Bug #10673
Invalid sf_culture values are processed by the view layer cache
| Status: | Verified | Start date: | 12/12/2016 | |
|---|---|---|---|---|
| Priority: | Medium | Due date: | ||
| Assignee: | - | % Done: | 0% | |
| Category: | I18N | |||
| Target version: | Release 2.4.0 | |||
| Google Code Legacy ID: | Tested version: | |||
| Sponsored: | No | Requires documentation: |
Description
User discussion thread: https://groups.google.com/forum/#!topic/ica-atom-users/rBKIkQ1QZ7o
History
#1 Updated by Dan Gillean about 3 years ago
- Priority changed from High to Medium
- Target version deleted (
Release 2.4.0)
#2 Updated by Nick Wilkinson about 3 years ago
- Assignee set to Mike Gale
#3 Updated by Nick Wilkinson about 3 years ago
- Assignee changed from Mike Gale to José Raddaoui Marín
Hi Radda, re-assigning to you to balance out workloads.

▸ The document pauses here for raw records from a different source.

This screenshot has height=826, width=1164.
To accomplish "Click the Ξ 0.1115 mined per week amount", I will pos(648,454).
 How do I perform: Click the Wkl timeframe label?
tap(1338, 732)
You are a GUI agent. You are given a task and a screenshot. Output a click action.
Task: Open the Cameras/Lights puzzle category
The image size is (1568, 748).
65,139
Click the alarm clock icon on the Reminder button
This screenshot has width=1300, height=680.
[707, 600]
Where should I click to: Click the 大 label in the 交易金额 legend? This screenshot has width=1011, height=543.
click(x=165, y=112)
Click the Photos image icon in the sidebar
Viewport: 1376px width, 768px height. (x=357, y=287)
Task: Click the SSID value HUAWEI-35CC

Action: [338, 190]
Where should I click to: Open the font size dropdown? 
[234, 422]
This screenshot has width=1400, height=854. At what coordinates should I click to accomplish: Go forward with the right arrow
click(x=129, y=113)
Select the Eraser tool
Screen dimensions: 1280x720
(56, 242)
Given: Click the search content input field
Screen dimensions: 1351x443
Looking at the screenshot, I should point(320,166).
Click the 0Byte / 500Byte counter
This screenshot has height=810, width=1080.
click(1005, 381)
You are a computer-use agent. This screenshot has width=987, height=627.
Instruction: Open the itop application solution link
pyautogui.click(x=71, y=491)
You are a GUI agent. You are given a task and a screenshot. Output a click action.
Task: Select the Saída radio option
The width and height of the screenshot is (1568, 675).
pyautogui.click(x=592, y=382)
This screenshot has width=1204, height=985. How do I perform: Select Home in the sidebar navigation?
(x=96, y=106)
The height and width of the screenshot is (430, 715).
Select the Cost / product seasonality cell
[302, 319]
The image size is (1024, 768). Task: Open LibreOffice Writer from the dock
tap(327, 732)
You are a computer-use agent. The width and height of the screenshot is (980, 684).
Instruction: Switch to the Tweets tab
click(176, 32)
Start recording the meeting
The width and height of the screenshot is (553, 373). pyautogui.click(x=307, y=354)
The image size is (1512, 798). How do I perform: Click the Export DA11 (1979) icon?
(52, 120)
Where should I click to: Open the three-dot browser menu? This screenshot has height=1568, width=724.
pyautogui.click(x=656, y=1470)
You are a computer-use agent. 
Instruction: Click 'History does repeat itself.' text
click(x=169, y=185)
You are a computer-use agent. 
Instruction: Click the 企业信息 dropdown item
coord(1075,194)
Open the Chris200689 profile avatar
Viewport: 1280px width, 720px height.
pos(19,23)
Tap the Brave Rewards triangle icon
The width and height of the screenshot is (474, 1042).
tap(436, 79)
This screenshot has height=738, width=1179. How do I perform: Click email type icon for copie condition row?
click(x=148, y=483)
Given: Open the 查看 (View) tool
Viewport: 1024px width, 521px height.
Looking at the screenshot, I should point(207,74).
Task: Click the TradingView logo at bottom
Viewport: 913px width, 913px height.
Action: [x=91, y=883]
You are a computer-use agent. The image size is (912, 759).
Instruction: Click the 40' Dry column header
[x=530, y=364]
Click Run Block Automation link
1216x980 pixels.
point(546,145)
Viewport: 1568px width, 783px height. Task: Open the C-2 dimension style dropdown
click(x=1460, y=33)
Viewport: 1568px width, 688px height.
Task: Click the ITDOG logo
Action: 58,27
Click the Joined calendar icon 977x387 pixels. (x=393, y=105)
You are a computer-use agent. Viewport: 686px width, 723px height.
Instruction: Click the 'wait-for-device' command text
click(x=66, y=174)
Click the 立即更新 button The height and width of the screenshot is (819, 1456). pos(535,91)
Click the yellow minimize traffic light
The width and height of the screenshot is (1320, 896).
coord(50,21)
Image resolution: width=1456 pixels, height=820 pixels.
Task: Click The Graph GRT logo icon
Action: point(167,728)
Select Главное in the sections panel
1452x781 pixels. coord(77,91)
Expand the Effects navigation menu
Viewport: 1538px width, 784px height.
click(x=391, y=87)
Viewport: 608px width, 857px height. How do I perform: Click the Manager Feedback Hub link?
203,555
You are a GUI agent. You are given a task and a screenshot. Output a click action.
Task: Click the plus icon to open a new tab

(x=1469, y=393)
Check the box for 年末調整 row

#4 Updated by Nick Wilkinson about 3 years ago
- Target version set to Release 2.4.0
#5 Updated by Nick Wilkinson about 3 years ago
- Assignee changed from José Raddaoui Marín to Steve Breker
Hi Steve, re-assigning this to balance out workloads.
#6 Updated by Steve Breker about 3 years ago
An issue was reported where if urls were constructed with bad sf_culture
values and bad sf_cache_config values, cache files with the same
names/paths would be created in the partials cache directory structure.
This was happening because the sf_culture value was merely checked to
see if it was not null, and if so, it was assigned to the session culture
value. Once this happens, this sf_culture value gets used as sf_cache_key for
partial views. A cache file will not be found named with the garbage value and
so the view cache manager will create a new corresponding cache file.
I have added code to filter bad sf_culture values. I have changed the
check in sfUser.class.php to instead verify that it is a valid
sf_culture, and if not, fall back to:
- use the culture defined in the user session
- use the default culture set in settings.yml
This prevents 500 errors and prevents the ability to inject paths and
files into the cache directory.
#7 Updated by Steve Breker about 3 years ago
- Status changed from New to Code Review
- Assignee changed from Steve Breker to Nick Wilkinson
Ready for CR.
#8 Updated by Steve Breker about 3 years ago
To replicate the bug, url must be formed such that sf_cache_config and sf_culture are both included.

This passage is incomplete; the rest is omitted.